Davis joined the medical school community in 1984 as a Damon Runyon-Walter Winchell Cancer Fund fellow; he was appointed assistant professor in what was then the Department of Biochemistry and Molecular Biology in 1985. In 1990, the same year he was promoted to associate professor and joined the Program in Molecular Medicine, he was named an investigator of the Howard Hughes Medical Institute. His research focuses on the mechanisms by which stress signaling pathways are implicated in a range of diseases.

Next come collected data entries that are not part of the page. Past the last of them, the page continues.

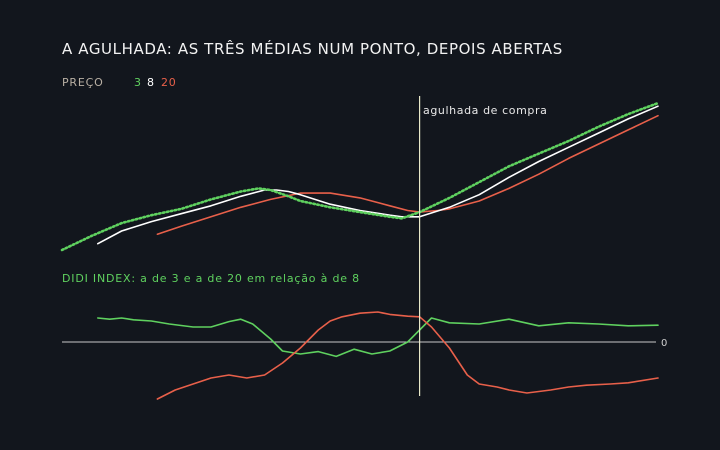  I want to click on crossover-annotation: agulhada de compra, so click(485, 110).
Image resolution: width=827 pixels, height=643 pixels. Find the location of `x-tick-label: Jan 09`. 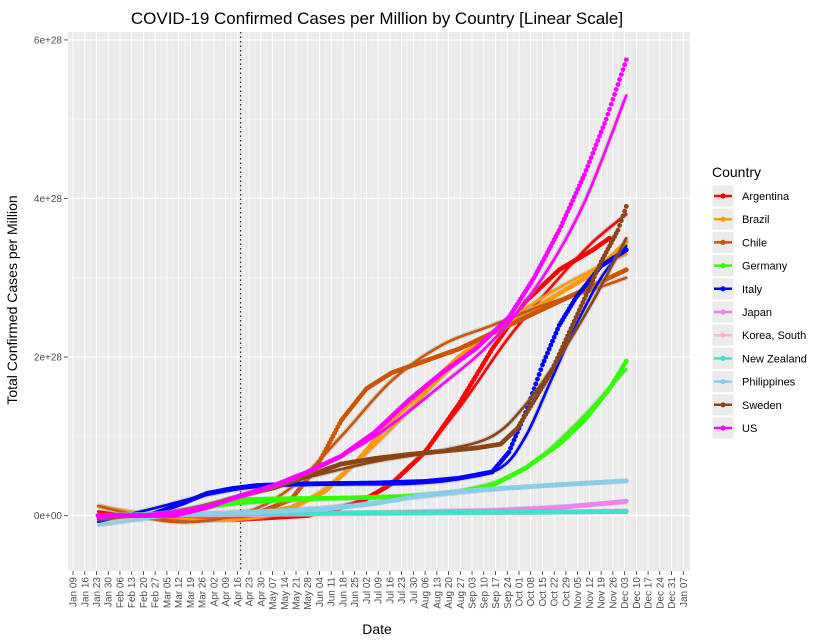

x-tick-label: Jan 09 is located at coordinates (74, 592).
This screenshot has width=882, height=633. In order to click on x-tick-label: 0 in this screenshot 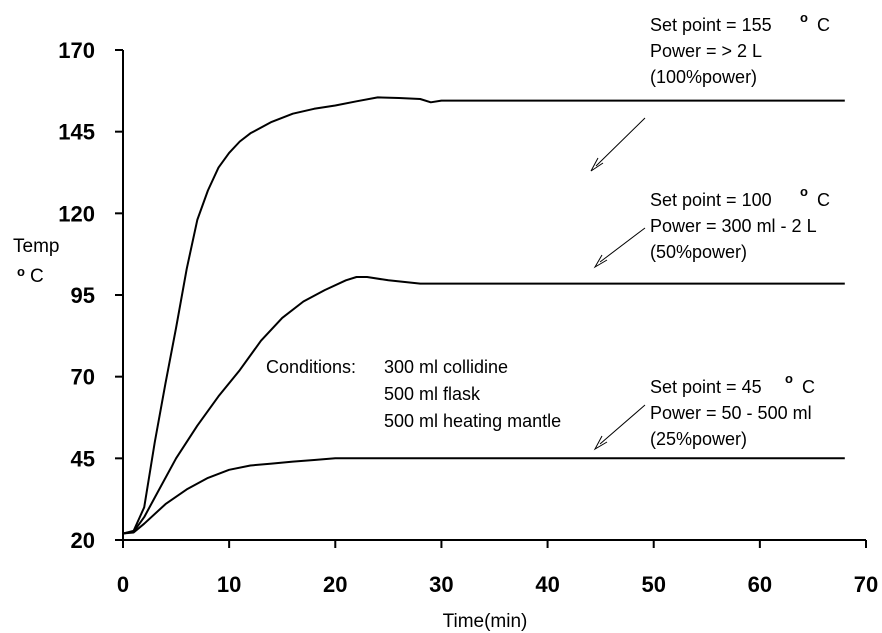, I will do `click(123, 584)`.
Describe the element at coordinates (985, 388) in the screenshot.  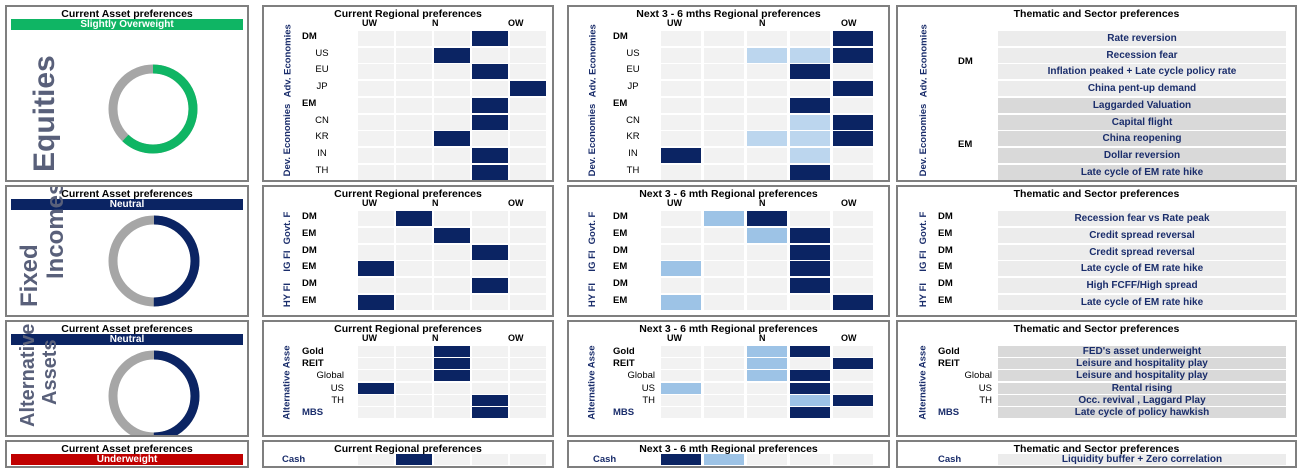
I see `row-label: US` at that location.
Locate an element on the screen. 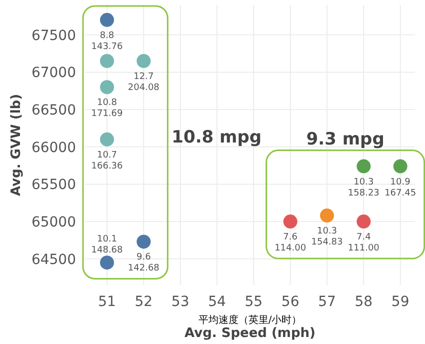 This screenshot has height=344, width=425. data-label: 10.3 154.83 is located at coordinates (327, 237).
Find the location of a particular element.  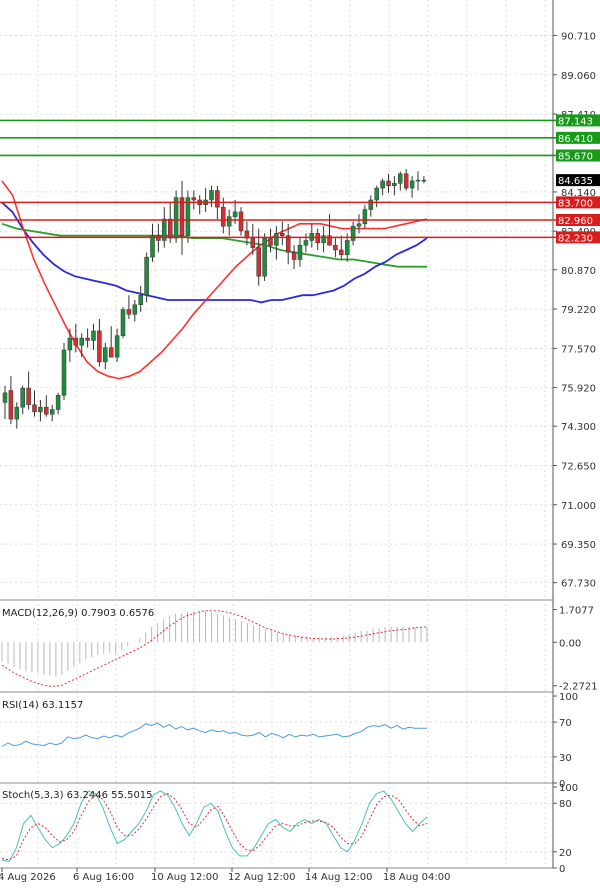

macd-tick-label: -2.2721 is located at coordinates (578, 688).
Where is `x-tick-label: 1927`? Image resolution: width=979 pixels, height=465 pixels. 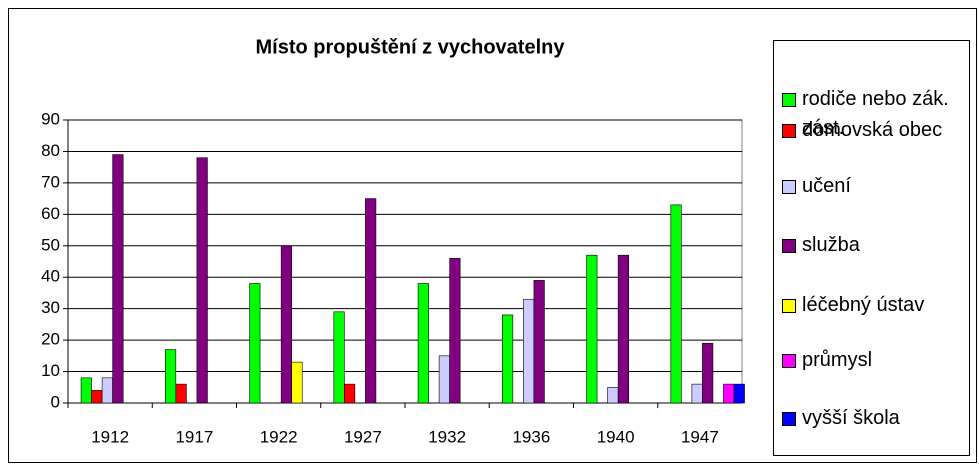 x-tick-label: 1927 is located at coordinates (363, 436).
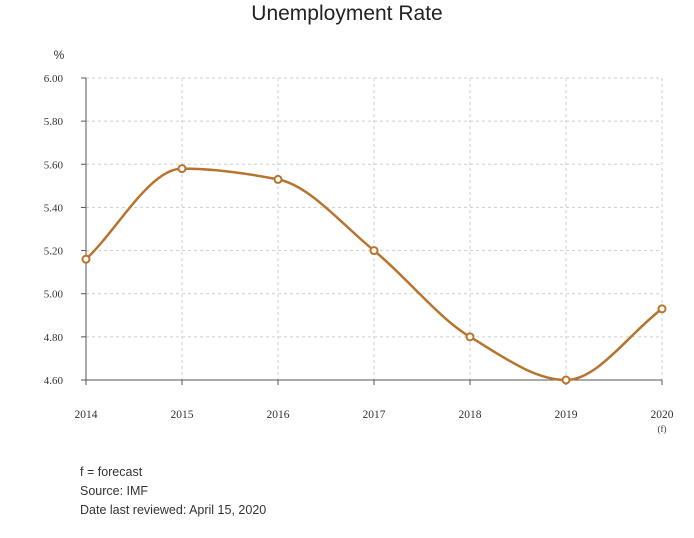  What do you see at coordinates (346, 14) in the screenshot?
I see `chart-title: Unemployment Rate` at bounding box center [346, 14].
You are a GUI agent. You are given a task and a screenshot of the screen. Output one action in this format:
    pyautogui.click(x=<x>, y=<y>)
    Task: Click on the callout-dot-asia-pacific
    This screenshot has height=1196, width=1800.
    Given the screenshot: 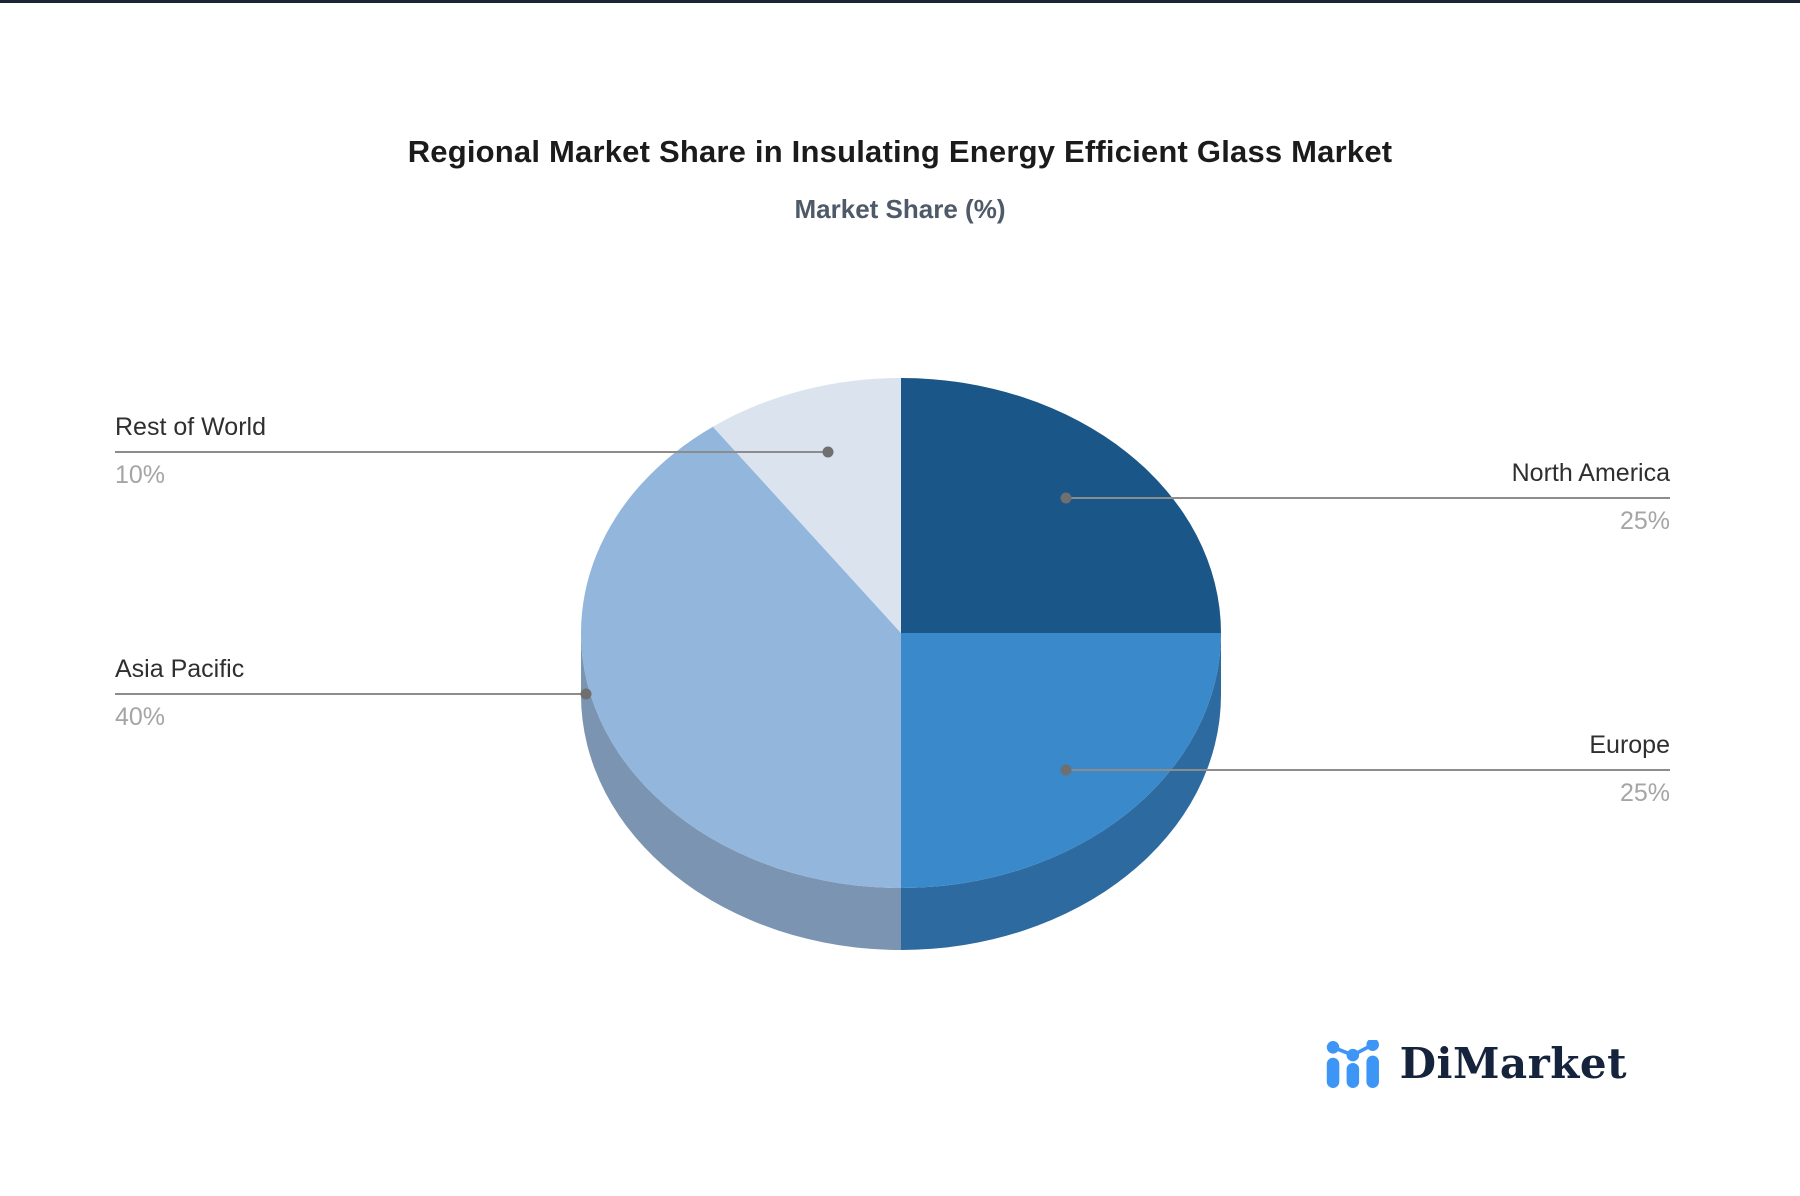 What is the action you would take?
    pyautogui.click(x=586, y=694)
    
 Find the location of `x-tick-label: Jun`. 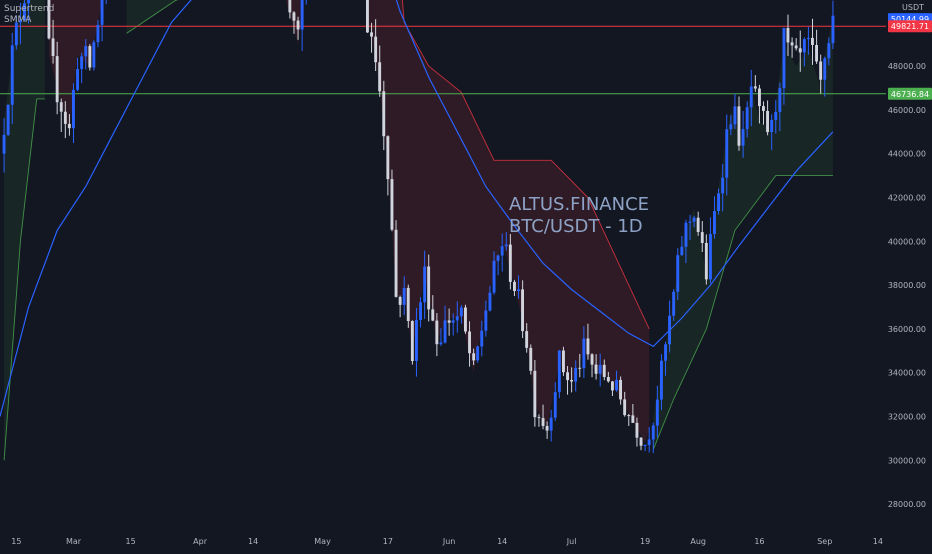

x-tick-label: Jun is located at coordinates (449, 542).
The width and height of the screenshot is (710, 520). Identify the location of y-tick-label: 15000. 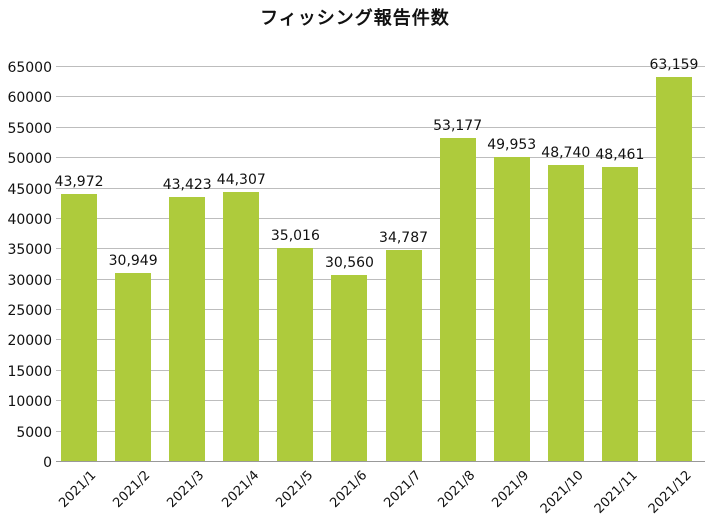
(30, 372).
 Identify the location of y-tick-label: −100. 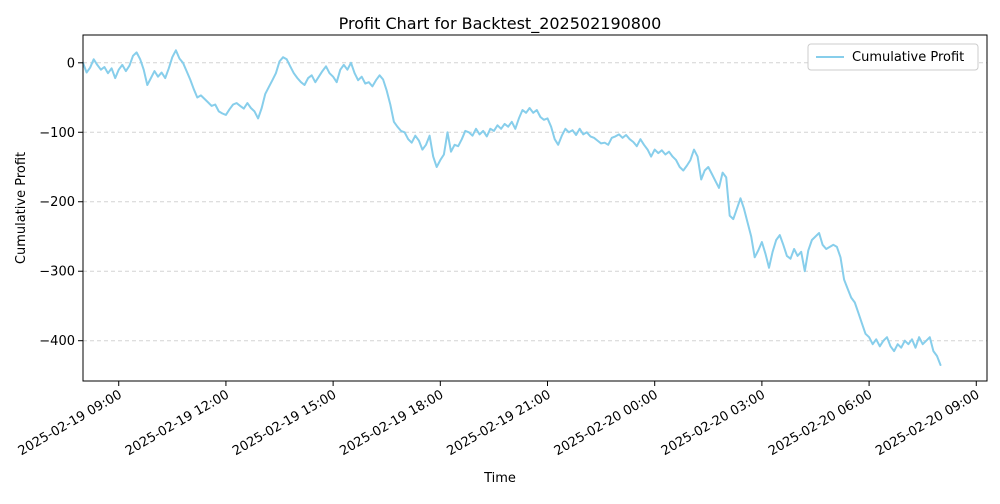
(57, 134).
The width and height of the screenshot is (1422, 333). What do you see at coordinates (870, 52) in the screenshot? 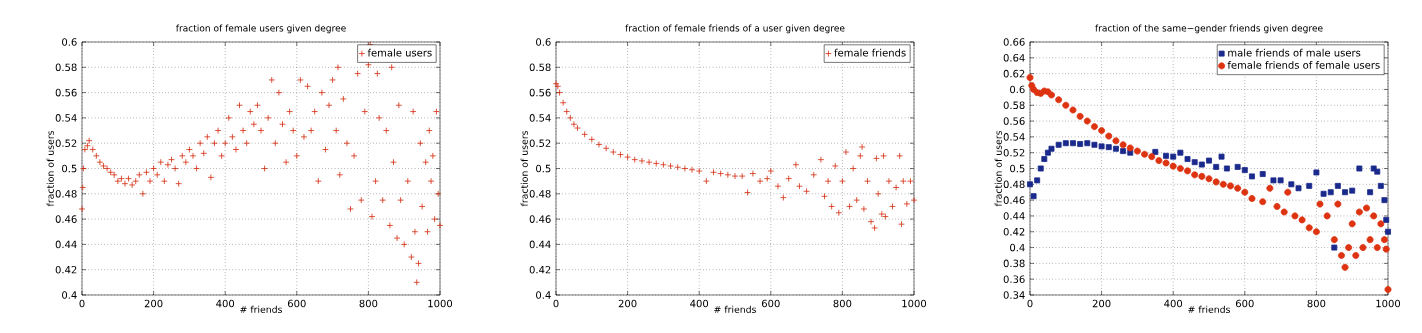
I see `legend-label: female friends` at bounding box center [870, 52].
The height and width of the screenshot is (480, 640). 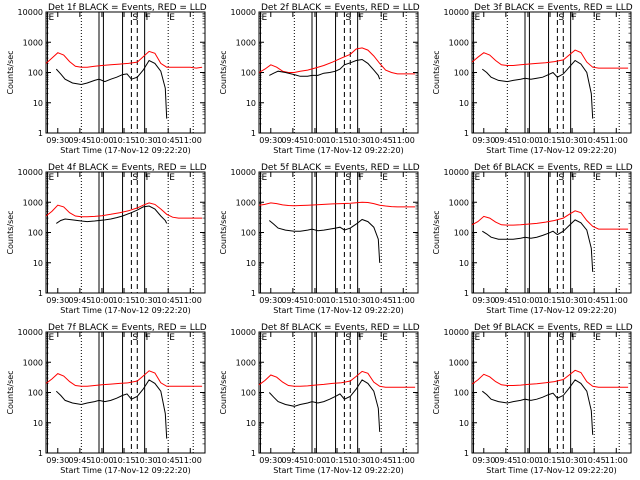 I want to click on panel-title: Det 2f BLACK = Events, RED = LLD, so click(x=340, y=8).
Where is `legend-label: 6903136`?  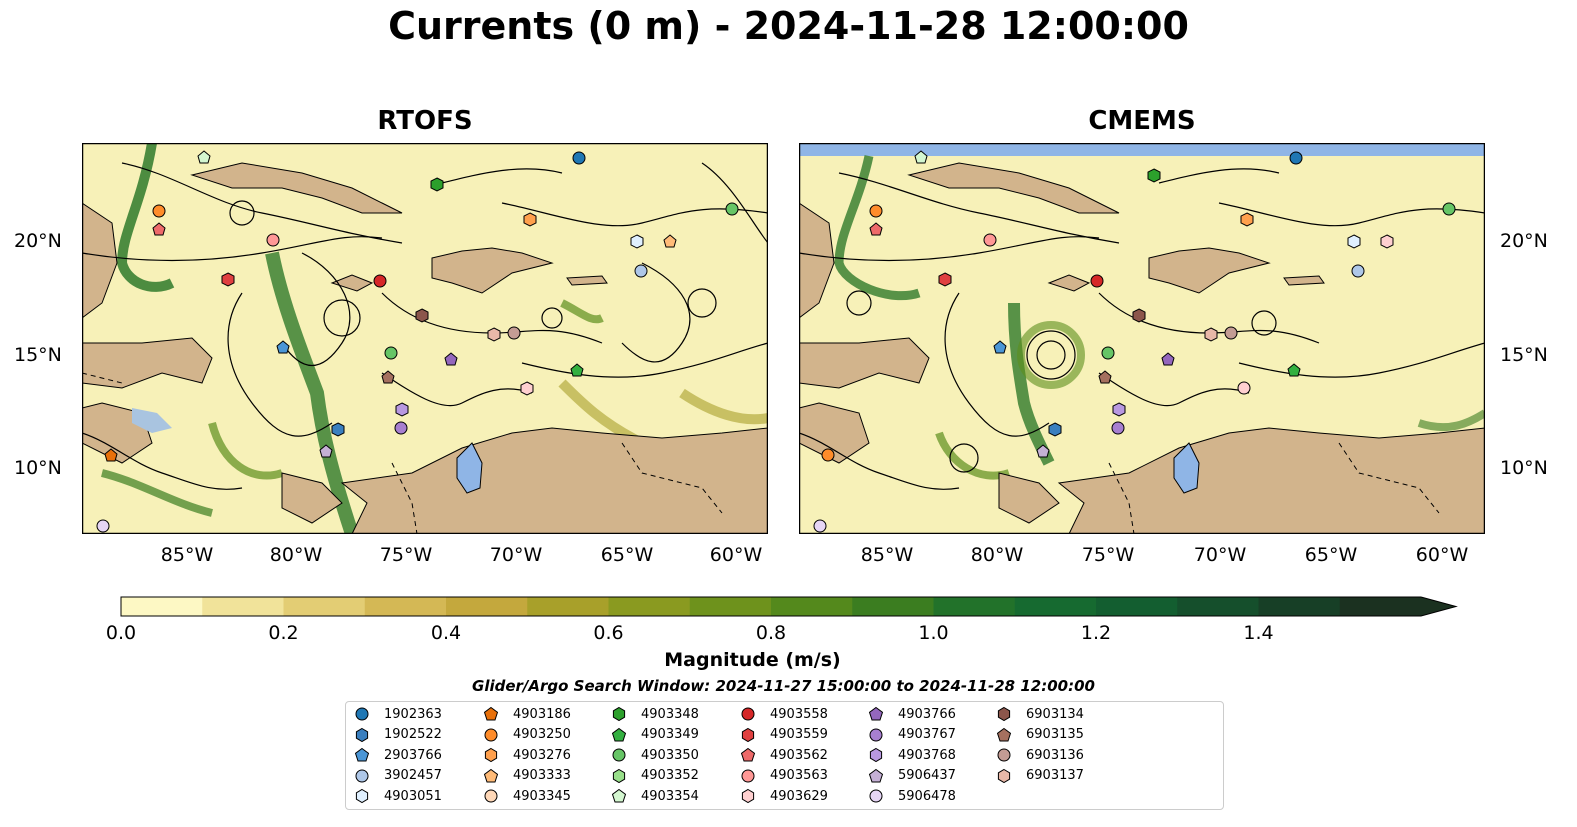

The impact of his work has been immeasurable, including years when his scientific publications have been the most often cited research papers in the world.

Davis has also served as co-chair of the institutional tenure committee for 19 years, which Flotte called “a demonstration of his dedication to service and the highest standards of academic rigor among our faculty.”

A graduate of Queens’ College, Cambridge, Davis was elected a Fellow of the Royal Society in 2002, the same year he was appointed to the H. Arthur Smith Chair. He received the Chancellor’s Medal for Distinguished Scholarship in 2012. He was elected to the National Academy of Sciences in 2018.

“By every measure—scholarship, service, impact, mentorship, collegiality—Dr. Davis is an exceptional leader and I know I join his many colleagues in the program, on our faculty and around the world in my enthusiasm for his work in this new role,” said Flotte.